LESETEXT:
════════════════

STASI 2.0

Die große deutsche Selbstverblendung

Es ist ein bemerkenswertes Schauspiel, beinahe schon ein ästhetisches Gesamtkunstwerk aus Verdrängung, Opportunismus und institutioneller Selbstüberschätzung, das sich in diesen Tagen vor unseren Augen entfaltet. Alice Weidel hat den Verfassungsschutz mit der Stasi verglichen – ein Vergleich, der in deutschen Debatten ungefähr jene Reizschwelle überschreitet, die man erreicht, wenn man im Reformhaus laut nach Glyphosat fragt. Aber statt sich mit der unbequemen Frage zu beschäftigen, warum Menschen überhaupt auf solche Vergleiche kommen, formiert sich die in betoniertes Selbstlob gegossene Staatsraison und erklärt unisono: „Unvergleichbar! Geschichtsvergessen! Blasphemie gegen das heilige Narrativ der immerwährenden makellosen Demokratie!“ Und wie immer, wenn etwas angeblich unvergleichbar ist, merken die Wächter des moralischen Diskurses nicht, dass sie es damit erst recht vergleichbar machen.

Denn natürlich gibt es einen Unterschied zwischen Stasi und Verfassungsschutz – einen gewaltigen sogar. Aber ausgerechnet dieser Unterschied ist der Teil, an dem sich niemand stoßen mag: Die Stasi wurde gegründet, um ein repressives System zu stützen, während der Verfassungsschutz in einem freiheitlichen System existiert und sich, von keiner Diktatur gezwungen, aus freien Stücken in eine Rolle begibt, die man sonst eher aus den düsteren Kapiteln der Staatsgeschichte kennt. Während die Stasi also funktionale Pflicht erfüllte, erfüllt der heutige Inlandsgeheimdienst eine Art politischer Freiwilligenarbeit an der Grenze zur Selbstermächtigung. Das ist nicht nur grotesk, das ist historisch gesehen fast schon poetisch: Repression aus Berufung statt aus Zwang.

════════════════

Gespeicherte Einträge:
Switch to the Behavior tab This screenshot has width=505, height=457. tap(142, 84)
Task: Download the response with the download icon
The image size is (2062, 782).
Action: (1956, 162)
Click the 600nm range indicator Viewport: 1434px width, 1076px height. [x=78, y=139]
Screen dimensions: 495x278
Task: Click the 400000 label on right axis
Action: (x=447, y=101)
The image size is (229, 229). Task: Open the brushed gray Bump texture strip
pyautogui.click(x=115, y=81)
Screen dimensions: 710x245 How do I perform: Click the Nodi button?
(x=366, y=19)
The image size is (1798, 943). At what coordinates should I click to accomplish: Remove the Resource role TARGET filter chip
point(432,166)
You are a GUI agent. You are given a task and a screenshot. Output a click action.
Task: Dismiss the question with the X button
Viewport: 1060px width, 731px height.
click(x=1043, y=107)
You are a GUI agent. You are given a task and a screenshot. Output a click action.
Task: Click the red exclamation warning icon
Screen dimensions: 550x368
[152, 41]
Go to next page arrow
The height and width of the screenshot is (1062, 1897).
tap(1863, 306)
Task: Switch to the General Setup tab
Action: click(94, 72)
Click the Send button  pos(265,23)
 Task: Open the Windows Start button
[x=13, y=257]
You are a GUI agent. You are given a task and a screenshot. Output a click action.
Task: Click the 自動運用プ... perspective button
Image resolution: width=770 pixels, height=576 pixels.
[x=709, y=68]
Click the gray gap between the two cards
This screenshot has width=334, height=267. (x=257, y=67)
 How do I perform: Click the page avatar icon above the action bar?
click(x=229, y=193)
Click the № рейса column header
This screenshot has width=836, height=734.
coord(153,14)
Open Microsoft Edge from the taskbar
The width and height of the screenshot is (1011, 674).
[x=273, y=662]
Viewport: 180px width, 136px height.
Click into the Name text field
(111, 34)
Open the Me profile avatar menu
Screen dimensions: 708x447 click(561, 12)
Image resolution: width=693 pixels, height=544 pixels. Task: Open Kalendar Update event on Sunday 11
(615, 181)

════════════════

KURZE ÜBUNG:
Übersetze bitte diesen Satz aus dem Lesetext ins Englische: „Das ist nicht nur grotesk, das ist historisch gesehen fast schon poetisch: Repression aus Berufung statt aus Zwang.“ Die Auflistung ist eigenständiges Material und hat mit dem Lesetext nichts zu tun.

ERGEBNIS DER AUFGABE:
That is not only grotesque; historically speaking, it is almost poetic: repression out of vocation rather than out of compulsion.